The sample project presented here serves as a validation of the educational approach taken. In collecting and analysing the teachers' and students' feedback on what they liked and did not like about the approach, the positive response from the students shows that they are enticed by innovative projects with real-life applications that help them develop important skills such as creativity, teamwork and multidisciplinary work. The teachers also have a positive view of the student community and find that it is a good tool for enhancing motivation while developing important skills.

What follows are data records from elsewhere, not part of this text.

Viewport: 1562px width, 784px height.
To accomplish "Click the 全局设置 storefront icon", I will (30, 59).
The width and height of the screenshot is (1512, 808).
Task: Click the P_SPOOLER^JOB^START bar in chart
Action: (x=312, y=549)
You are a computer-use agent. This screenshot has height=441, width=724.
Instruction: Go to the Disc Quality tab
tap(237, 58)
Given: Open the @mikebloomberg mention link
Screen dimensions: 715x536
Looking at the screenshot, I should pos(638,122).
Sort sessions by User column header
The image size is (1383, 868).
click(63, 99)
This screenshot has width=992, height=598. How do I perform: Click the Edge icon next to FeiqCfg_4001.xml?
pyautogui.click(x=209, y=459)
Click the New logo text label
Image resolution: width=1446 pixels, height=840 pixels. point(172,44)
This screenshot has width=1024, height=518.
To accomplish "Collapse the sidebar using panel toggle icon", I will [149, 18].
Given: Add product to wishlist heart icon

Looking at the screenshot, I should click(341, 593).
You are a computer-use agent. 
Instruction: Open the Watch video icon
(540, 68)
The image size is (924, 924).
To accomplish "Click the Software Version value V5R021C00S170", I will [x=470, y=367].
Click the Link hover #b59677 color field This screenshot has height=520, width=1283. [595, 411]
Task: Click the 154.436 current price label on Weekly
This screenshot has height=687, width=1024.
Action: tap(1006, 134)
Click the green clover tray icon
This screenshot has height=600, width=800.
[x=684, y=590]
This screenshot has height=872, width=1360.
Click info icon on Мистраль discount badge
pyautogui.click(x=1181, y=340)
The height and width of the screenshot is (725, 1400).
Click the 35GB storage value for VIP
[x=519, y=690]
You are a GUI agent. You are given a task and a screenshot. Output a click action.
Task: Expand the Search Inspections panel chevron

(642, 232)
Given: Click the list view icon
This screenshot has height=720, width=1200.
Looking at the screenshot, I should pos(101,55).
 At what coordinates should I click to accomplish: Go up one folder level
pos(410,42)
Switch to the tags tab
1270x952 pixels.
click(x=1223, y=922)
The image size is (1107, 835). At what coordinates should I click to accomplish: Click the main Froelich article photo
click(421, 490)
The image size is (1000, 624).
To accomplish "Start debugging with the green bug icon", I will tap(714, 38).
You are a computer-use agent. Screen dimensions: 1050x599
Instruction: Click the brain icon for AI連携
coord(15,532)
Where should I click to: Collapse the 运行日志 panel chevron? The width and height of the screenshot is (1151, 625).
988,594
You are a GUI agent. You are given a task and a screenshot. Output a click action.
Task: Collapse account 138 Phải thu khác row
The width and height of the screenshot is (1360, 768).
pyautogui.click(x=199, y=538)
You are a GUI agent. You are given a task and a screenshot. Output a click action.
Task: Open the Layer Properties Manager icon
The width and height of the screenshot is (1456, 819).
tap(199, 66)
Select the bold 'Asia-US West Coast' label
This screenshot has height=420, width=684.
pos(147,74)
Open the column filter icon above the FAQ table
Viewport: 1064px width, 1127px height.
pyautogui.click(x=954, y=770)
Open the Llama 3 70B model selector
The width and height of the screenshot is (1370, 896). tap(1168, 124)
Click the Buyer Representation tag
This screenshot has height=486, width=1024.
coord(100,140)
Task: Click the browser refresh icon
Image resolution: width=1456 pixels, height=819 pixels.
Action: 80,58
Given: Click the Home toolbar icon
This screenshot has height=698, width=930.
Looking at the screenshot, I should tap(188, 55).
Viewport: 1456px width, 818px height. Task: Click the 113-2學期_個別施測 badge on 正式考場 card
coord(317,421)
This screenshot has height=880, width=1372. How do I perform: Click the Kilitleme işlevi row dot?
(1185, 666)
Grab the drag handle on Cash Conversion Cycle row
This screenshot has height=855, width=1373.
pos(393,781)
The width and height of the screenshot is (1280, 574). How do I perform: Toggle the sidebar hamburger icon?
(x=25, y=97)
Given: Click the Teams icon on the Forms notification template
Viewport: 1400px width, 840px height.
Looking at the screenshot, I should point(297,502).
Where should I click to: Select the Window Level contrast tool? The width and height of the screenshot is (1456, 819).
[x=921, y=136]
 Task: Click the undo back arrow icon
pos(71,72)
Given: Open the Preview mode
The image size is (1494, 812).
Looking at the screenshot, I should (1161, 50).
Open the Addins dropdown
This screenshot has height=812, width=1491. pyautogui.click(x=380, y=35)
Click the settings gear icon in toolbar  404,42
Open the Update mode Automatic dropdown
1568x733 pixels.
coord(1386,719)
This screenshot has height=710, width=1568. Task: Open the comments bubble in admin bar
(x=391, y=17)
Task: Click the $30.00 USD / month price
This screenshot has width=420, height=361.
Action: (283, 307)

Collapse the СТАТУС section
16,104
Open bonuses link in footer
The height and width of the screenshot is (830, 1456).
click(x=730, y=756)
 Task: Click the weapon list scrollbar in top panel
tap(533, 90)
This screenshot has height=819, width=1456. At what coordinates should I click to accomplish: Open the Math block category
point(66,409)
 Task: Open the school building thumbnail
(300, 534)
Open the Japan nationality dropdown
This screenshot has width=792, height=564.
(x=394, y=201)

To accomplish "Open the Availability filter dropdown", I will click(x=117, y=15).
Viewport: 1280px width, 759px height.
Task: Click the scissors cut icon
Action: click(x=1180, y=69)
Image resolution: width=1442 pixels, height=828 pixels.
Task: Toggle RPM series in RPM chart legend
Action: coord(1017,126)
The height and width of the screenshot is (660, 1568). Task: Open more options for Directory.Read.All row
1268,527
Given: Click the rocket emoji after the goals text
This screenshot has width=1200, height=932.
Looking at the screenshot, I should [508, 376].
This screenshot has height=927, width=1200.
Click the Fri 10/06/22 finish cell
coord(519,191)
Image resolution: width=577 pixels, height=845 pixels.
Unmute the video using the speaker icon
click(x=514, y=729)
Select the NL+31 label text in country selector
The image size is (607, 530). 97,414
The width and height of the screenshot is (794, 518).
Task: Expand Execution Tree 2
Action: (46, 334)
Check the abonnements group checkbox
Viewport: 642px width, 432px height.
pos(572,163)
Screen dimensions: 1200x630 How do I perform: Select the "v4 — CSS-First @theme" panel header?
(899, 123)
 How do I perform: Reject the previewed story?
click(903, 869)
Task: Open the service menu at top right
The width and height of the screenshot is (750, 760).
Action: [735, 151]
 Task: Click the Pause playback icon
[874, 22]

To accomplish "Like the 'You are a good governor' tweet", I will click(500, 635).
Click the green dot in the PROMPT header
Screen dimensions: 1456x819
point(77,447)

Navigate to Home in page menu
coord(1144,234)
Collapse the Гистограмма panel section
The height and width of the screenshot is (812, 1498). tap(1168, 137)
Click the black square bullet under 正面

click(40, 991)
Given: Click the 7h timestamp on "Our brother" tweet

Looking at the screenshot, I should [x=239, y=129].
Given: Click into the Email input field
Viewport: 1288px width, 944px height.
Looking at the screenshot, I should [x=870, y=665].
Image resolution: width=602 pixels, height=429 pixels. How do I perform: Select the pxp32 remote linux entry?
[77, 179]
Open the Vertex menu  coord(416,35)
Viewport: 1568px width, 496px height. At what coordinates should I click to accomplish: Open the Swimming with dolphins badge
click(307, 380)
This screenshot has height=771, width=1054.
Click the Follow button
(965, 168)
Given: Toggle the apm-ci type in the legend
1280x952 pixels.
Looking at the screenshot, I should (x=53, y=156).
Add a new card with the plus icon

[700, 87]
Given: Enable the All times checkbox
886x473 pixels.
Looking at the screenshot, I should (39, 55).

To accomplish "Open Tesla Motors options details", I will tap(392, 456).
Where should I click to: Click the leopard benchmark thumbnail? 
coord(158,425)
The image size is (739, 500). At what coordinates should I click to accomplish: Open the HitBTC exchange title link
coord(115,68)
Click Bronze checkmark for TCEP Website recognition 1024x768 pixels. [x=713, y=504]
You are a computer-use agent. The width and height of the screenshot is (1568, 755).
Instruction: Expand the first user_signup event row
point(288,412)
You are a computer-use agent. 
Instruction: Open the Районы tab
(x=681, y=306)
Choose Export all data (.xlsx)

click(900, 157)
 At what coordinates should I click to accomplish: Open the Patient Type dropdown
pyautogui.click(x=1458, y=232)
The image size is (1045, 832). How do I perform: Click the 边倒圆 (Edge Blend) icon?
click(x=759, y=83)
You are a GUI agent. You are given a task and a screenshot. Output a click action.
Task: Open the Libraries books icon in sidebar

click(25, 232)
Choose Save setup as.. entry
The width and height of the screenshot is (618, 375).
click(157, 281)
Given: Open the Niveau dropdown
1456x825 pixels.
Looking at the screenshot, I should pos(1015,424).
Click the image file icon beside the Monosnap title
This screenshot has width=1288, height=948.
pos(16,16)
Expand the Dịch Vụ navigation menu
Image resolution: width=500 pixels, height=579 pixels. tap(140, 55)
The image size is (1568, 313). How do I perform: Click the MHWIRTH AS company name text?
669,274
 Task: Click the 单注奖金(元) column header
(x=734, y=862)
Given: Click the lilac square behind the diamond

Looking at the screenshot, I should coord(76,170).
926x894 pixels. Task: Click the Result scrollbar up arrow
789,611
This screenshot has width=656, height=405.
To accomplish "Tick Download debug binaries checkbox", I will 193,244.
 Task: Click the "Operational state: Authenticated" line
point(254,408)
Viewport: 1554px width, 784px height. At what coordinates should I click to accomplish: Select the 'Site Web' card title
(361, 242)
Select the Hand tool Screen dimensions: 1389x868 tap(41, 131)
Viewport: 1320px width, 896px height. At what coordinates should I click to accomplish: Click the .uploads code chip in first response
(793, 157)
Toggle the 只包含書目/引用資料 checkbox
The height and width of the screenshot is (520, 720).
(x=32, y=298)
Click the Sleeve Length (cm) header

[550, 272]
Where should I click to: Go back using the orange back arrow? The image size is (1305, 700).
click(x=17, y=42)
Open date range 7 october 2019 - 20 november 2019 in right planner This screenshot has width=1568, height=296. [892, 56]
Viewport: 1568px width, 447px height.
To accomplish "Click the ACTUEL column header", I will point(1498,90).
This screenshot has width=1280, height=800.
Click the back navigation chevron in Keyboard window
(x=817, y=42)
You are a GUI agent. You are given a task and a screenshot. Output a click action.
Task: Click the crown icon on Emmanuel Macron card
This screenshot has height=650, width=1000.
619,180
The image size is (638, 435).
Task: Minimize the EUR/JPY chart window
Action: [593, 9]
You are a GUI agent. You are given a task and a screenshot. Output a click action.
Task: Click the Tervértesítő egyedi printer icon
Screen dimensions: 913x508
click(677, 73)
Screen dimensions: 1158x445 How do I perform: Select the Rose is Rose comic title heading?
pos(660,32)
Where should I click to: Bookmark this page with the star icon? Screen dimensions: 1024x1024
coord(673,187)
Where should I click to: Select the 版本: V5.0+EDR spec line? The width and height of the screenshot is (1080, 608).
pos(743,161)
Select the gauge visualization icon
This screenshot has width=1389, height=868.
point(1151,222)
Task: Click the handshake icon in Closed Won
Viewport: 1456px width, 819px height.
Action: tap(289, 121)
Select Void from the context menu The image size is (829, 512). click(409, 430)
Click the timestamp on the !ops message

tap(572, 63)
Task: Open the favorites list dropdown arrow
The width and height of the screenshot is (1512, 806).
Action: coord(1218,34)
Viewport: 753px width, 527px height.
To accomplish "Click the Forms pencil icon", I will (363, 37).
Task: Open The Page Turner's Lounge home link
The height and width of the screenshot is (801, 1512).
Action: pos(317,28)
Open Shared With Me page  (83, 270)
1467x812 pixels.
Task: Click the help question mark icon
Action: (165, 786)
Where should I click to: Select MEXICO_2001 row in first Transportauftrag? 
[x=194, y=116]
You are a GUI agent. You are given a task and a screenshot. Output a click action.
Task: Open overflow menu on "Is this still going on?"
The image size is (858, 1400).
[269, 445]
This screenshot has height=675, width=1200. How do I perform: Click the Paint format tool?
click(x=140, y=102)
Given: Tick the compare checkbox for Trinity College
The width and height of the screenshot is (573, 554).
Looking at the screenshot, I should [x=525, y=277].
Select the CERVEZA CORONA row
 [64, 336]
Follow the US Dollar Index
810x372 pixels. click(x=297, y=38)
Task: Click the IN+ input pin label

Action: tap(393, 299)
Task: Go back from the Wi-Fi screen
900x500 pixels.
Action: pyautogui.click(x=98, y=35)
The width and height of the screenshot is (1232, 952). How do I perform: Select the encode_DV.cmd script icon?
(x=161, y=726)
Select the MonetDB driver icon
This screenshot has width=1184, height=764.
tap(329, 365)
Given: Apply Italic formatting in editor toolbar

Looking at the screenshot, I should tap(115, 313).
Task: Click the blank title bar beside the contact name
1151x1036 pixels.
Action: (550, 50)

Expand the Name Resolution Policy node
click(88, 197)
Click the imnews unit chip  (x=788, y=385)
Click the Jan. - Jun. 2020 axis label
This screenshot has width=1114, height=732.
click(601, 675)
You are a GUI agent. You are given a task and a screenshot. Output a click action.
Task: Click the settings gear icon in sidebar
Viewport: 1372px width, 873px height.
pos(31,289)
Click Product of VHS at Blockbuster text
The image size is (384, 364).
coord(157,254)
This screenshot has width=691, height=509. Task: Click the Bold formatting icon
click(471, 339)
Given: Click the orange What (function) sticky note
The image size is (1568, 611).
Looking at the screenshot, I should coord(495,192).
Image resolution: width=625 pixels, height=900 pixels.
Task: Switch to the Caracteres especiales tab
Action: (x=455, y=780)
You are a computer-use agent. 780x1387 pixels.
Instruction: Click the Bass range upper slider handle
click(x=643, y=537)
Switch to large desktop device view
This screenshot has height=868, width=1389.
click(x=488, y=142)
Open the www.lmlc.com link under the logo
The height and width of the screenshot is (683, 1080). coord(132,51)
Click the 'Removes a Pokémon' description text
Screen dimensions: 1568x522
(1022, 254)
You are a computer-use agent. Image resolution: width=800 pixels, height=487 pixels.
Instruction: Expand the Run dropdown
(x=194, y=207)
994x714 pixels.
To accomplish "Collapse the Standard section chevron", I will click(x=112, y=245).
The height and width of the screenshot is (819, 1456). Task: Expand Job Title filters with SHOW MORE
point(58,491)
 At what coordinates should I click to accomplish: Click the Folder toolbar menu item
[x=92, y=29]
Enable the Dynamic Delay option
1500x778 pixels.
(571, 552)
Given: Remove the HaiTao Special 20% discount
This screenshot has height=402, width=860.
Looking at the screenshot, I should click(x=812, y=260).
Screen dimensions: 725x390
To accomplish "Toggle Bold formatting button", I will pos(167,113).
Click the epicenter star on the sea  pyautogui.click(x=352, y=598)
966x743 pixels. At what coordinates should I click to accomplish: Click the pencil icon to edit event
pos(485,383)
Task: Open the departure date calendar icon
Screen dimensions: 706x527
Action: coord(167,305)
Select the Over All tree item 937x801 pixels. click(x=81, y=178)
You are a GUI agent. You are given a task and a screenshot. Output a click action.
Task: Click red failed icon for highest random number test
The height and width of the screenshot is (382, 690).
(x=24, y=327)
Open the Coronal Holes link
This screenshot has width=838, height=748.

Moreover, future strategies should take into account that similar pilot projects could also be performed for smaller companies in order to find out if these companies are more suitable for implementing a student community rather than larger ones, due to the difficulties to reach them. In addition, when implementing these projects, lecturers' time management should be taken into account and agreed with the industry partners, in order to maximize the community performance according to the lecturers' availability.

Finally, the positive response from the adidas team in Germany is encouraging and could lead to a possible future implementation of the adidas student community at the Tecnun School of Engineering.